Embodiment 2, earlier Gram-negative coccus is screened and the freezing bacterial strain, with bacterial strain conventional cultivation under 12 ℃ of temperature, bacterial strain stays useful bacterial chip after successively removing by filter impurity and harmful bacteria three times after fully cultivating, be the extraction natural gene; Getting useful bacterial chip is natural gene 1 μ g, quantitatively adds the 3mg ornithine therein, measures content and after safety detection, water preparation or freezing dry powder close envelope and form n cell growth regulatory factor A under the GMP standard, after product inspection is qualified, and printing package.
Embodiment 3, earlier gram negative bacilli is screened and the freezing bacterial strain, with bacterial strain conventional cultivation under 20 ℃ of temperature, bacterial strain stays useful bacterial chip after removing impurity and harmful bacteria through the priority secondary filter after the abundant cultivation, be the extraction natural gene; Getting useful bacterial chip is natural gene 1 μ g, quantitatively adds the 8mg ornithine therein, measures content and after safety detection, water preparation or freezing dry powder close envelope and form n cell growth regulatory factor A under the GMP standard, after product inspection is qualified, and printing package.
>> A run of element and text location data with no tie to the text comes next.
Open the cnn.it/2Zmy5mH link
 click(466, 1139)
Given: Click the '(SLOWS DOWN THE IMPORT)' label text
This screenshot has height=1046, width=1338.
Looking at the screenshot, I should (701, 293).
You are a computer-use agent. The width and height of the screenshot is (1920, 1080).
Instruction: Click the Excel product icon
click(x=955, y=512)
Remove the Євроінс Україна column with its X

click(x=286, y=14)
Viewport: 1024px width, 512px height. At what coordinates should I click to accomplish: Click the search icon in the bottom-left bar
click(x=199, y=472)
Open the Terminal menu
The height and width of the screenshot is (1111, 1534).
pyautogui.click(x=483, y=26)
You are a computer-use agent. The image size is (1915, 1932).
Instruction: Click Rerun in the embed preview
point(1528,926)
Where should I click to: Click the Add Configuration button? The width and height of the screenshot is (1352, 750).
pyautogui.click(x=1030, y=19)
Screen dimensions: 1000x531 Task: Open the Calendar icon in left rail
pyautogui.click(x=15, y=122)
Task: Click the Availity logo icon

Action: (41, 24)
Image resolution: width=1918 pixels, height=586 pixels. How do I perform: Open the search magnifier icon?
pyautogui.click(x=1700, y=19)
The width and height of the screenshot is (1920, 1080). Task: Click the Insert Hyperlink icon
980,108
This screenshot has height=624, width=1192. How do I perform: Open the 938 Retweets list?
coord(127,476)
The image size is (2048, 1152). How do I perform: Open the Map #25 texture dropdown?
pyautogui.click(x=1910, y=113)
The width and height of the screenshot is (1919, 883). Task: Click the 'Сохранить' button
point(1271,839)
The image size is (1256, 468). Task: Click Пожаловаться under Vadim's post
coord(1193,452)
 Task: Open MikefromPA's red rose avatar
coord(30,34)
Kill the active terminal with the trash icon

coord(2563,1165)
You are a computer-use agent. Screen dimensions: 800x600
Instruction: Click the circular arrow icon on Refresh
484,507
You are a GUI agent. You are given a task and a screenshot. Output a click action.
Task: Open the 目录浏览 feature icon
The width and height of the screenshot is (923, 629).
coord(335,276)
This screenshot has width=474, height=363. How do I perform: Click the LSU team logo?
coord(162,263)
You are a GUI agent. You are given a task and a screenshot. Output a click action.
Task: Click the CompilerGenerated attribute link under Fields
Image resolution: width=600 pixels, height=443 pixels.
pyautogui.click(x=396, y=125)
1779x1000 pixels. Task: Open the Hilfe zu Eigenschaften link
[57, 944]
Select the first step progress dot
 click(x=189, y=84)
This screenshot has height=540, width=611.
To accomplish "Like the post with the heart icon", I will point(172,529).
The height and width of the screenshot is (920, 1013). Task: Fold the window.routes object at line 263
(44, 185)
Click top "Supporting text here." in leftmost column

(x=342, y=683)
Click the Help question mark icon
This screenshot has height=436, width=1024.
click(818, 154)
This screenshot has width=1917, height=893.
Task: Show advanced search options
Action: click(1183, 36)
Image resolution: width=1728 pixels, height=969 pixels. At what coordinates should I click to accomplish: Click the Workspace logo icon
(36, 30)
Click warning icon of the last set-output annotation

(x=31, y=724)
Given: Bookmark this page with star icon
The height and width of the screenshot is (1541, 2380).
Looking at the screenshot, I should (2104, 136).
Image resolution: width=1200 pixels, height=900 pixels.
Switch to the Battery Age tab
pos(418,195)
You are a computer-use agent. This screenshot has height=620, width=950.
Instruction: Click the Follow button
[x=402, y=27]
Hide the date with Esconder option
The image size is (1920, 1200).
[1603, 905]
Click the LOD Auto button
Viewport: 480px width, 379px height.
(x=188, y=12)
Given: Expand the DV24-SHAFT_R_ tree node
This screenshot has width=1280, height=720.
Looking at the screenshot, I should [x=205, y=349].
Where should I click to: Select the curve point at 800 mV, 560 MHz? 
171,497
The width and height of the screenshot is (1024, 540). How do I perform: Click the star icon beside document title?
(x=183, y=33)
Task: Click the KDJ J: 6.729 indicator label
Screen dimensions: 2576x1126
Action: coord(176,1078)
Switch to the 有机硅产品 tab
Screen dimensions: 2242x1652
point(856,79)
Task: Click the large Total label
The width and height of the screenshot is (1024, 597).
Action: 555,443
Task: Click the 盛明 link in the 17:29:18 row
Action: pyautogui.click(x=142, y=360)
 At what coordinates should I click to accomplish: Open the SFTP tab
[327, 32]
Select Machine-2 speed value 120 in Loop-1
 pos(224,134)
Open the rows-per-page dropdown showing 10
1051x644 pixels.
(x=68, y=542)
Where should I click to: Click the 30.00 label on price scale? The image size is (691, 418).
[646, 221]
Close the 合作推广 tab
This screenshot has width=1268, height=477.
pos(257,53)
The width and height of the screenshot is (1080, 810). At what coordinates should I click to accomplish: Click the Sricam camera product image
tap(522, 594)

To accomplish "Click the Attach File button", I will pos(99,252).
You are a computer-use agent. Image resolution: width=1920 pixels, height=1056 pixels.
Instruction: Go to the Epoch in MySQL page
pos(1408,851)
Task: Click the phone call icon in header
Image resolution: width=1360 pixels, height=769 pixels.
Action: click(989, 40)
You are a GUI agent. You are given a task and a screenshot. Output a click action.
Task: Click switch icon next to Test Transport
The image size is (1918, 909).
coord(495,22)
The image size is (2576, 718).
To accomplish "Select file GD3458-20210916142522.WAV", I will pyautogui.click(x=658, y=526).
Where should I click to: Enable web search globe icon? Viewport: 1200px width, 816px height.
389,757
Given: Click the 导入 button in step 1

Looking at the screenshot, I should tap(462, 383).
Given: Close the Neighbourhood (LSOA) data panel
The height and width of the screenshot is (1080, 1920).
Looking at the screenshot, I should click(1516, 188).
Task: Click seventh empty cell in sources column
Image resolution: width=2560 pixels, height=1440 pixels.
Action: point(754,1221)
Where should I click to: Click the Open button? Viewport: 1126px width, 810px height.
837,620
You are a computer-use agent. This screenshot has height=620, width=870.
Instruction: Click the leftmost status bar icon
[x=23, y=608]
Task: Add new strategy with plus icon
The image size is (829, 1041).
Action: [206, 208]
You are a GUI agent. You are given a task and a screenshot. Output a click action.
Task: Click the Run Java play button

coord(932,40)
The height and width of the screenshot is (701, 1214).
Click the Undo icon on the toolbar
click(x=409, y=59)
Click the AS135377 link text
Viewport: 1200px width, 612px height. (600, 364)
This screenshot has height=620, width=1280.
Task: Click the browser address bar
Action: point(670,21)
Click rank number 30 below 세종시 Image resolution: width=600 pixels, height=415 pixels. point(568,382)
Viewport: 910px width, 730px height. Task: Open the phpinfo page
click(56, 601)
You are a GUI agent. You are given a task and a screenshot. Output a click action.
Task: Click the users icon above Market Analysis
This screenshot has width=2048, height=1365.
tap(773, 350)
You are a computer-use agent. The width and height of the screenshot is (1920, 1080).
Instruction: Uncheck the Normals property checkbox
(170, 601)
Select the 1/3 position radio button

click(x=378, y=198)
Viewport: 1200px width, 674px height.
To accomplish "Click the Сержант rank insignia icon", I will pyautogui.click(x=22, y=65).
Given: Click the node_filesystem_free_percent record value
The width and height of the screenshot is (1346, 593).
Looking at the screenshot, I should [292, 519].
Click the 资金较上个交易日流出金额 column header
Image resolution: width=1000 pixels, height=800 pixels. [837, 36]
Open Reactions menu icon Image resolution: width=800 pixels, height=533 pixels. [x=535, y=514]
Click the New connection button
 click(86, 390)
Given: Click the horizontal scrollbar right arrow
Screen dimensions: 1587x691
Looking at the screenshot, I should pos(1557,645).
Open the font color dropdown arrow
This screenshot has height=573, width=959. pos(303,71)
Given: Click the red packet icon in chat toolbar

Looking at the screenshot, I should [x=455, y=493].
Embodiment 4, earlier Gram-positive bacillus is screened and the freezing bacterial strain, with bacterial strain conventional cultivation under 38 ℃ of temperature, bacterial strain stays useful bacterial chip through after once removing by filter impurity and harmful bacteria after fully cultivating, be the extraction natural gene, it is many more normally to filter number of times, and the useful bacterial chip of left (extraction) is that natural gene is just pure more.Getting useful bacterial chip is natural gene 1 μ g, quantitatively adds the 20mg ornithine therein, measures content and after safety detection, water preparation or freezing dry powder close envelope and form n cell growth regulatory factor A under the GMP standard, after product inspection is qualified, and printing package.
Other embodiments of the invention all can dispose the interior arbitrarily configuration of scope of 1 μ g-500mg ornithine at gene 1 μ g.
Claims (5)
1, a kind of n cell growth regulatory factor A, it is characterized in that containing natural gene, the ornithine that extracts in Gram-positive, negative cocci or the bacillus among this n cell growth regulatory factor A, wherein the configurable ornithine that has more than the 1 μ g of 1 μ g natural gene.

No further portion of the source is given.